US supreme court asked to review overturned Bill Cosby's sex-crime conviction




 US supreme court asked to review overturned Bill Cosby

 Prosecutors in Pennsylvania on Monday November 29, asked the U.S. Supreme Court to review a lower court’s ruling that overturned the sexual assault conviction of Bill Cosby.

 

Cosby, 84, had served about three years in prison after being found guilty in 2018 of drugging and sexually assaulting a Temple University staff member more than a decade earlier. 

 

But the Pennsylvania Supreme Court ruled in June that a “non-prosecution agreement” with a prior prosecutor should have precluded him from being criminally charged in the case. Cosby was released from prison on June 30.

 

The District Attorney’s Office in Montgomery County, Pennsylvania, filed a petition for the high court to consider whether that agreement in which then-prosecutor Bruce Castor promised not to file criminal charges against Cosby if the comedian would testify in a civil lawsuit — should be treated as “a grant of immunity.” 

 

The petition is “the right thing to do because of the precedent set in this case” by the Pennsylvania Supreme Court, Montgomery County District Attorney Kevin Steele said in a statement.

 

“This decision as it stands will have far-reaching negative consequences beyond Montgomery County and Pennsylvania.

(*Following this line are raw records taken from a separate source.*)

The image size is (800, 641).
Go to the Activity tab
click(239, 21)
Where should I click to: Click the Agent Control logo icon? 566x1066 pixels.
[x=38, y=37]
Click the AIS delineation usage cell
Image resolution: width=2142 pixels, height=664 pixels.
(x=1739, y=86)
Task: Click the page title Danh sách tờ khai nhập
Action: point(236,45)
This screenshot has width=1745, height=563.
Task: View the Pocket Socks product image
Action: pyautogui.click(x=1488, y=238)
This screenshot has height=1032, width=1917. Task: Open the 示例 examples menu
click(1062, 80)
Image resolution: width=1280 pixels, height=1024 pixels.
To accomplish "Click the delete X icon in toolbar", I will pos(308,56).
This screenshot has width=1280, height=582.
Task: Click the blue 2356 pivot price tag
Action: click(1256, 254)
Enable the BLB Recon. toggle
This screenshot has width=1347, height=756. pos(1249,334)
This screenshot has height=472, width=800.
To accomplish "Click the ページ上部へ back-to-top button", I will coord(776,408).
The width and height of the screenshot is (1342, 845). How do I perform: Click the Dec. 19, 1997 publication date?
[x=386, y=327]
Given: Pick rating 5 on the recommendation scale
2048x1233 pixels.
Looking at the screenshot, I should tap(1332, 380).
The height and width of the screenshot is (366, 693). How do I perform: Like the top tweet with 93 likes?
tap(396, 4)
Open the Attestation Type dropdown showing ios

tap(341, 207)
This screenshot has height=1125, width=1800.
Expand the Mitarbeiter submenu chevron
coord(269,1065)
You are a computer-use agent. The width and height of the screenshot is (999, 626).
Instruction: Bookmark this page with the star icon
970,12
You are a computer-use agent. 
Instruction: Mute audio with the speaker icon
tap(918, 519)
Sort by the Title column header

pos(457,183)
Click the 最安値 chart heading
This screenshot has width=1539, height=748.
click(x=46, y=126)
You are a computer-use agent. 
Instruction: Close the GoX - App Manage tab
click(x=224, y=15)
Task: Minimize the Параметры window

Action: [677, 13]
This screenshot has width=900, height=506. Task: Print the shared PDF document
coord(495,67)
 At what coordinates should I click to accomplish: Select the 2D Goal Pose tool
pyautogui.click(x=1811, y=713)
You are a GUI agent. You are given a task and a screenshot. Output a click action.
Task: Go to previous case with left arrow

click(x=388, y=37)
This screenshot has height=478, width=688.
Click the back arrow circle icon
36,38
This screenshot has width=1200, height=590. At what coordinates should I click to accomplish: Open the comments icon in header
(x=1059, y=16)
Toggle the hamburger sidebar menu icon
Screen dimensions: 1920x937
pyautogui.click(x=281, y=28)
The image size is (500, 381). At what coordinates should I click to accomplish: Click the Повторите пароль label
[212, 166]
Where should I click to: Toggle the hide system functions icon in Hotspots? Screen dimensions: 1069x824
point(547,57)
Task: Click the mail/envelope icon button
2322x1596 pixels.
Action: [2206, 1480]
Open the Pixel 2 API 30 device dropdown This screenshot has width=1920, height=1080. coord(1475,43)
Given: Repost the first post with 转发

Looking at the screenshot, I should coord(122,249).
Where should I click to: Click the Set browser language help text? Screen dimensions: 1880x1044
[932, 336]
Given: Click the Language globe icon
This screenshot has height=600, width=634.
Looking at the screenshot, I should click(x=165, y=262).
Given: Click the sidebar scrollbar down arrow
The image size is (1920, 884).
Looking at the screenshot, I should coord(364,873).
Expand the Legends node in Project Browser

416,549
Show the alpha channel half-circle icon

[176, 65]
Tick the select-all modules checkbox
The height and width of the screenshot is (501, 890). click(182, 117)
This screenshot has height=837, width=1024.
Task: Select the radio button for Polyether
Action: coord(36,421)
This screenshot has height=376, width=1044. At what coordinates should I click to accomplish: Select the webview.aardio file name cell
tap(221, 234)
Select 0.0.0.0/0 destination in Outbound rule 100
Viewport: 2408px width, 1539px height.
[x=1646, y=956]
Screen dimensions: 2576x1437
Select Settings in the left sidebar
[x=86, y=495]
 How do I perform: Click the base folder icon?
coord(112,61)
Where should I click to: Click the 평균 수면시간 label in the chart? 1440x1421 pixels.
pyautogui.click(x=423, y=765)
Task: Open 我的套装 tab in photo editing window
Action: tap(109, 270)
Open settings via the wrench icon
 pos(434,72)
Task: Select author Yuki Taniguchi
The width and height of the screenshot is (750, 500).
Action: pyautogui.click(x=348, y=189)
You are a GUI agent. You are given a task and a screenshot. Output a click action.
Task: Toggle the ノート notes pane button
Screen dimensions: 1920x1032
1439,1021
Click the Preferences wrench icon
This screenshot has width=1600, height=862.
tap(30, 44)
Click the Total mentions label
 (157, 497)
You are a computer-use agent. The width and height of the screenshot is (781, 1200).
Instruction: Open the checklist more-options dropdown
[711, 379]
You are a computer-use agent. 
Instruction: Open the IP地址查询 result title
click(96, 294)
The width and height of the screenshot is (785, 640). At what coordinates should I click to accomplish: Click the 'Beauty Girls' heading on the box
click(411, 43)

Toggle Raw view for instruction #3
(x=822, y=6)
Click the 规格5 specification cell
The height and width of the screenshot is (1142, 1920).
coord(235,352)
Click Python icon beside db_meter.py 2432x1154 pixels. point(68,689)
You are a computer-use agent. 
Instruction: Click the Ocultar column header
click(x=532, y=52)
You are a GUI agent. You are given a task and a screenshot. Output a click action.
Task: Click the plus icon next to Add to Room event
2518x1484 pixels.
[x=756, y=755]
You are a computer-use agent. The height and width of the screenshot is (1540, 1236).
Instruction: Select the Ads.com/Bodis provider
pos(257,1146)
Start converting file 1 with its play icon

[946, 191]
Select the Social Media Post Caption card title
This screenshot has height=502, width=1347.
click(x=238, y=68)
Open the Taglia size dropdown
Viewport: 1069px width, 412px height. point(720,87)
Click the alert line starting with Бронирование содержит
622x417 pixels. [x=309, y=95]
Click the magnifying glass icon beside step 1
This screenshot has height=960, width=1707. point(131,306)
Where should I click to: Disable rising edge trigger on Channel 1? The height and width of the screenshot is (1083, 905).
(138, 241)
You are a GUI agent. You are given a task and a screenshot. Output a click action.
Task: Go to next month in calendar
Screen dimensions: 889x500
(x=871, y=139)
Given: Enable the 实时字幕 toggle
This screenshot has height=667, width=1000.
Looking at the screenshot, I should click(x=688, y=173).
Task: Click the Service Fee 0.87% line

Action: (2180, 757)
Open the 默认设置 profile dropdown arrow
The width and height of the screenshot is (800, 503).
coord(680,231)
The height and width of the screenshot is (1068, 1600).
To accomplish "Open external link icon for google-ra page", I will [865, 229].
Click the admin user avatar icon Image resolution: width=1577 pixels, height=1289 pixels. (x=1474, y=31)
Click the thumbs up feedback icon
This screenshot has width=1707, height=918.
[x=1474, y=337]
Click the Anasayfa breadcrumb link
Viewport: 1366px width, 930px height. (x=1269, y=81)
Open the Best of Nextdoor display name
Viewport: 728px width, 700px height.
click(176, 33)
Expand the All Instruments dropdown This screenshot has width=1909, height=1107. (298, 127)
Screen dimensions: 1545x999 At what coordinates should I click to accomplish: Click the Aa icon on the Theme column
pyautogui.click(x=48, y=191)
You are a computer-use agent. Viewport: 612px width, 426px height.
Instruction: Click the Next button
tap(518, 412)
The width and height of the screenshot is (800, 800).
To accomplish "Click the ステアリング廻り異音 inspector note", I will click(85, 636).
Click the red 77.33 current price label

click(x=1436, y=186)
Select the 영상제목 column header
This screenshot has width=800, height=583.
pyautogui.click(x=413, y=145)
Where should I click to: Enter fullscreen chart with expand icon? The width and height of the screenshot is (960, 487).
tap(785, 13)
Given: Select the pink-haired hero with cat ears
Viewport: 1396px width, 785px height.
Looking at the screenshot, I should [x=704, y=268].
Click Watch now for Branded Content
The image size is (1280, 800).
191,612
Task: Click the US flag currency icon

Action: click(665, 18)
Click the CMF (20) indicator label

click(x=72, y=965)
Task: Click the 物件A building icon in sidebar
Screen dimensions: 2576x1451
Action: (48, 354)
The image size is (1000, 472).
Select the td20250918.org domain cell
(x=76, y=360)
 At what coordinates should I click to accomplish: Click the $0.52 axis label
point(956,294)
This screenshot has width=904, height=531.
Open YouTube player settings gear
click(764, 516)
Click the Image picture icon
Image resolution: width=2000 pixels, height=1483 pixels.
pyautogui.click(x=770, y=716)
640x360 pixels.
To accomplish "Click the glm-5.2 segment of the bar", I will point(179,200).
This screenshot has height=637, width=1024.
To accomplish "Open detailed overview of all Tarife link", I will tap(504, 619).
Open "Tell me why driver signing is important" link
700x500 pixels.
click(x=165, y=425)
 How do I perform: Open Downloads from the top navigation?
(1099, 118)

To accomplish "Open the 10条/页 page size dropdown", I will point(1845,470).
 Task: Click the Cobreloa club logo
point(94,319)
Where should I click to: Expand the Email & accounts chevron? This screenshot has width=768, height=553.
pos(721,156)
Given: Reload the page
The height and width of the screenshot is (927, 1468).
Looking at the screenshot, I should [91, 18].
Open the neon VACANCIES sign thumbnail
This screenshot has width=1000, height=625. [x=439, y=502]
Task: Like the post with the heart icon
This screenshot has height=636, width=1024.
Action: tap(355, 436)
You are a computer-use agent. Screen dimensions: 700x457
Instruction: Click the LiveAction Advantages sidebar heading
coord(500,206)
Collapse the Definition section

The U.S. Supreme Court can right what we believe is a grievous wrong,” Steele said.

 

According to USA TODAY, the high court does not have to accept the petition. Under court rules, it could take up to six weeks for the court to act once a petition has been filed, responses received, the case is circulated among justices and a case is scheduled for consideration at one of the justices’ private Friday conferences.   

 

Andrew Wyatt, Cosby's spokesperson, issued a statement to USA TODAY saying the petition is "pathetic" and a sign of the prosecutor's "fixation" on Cosby.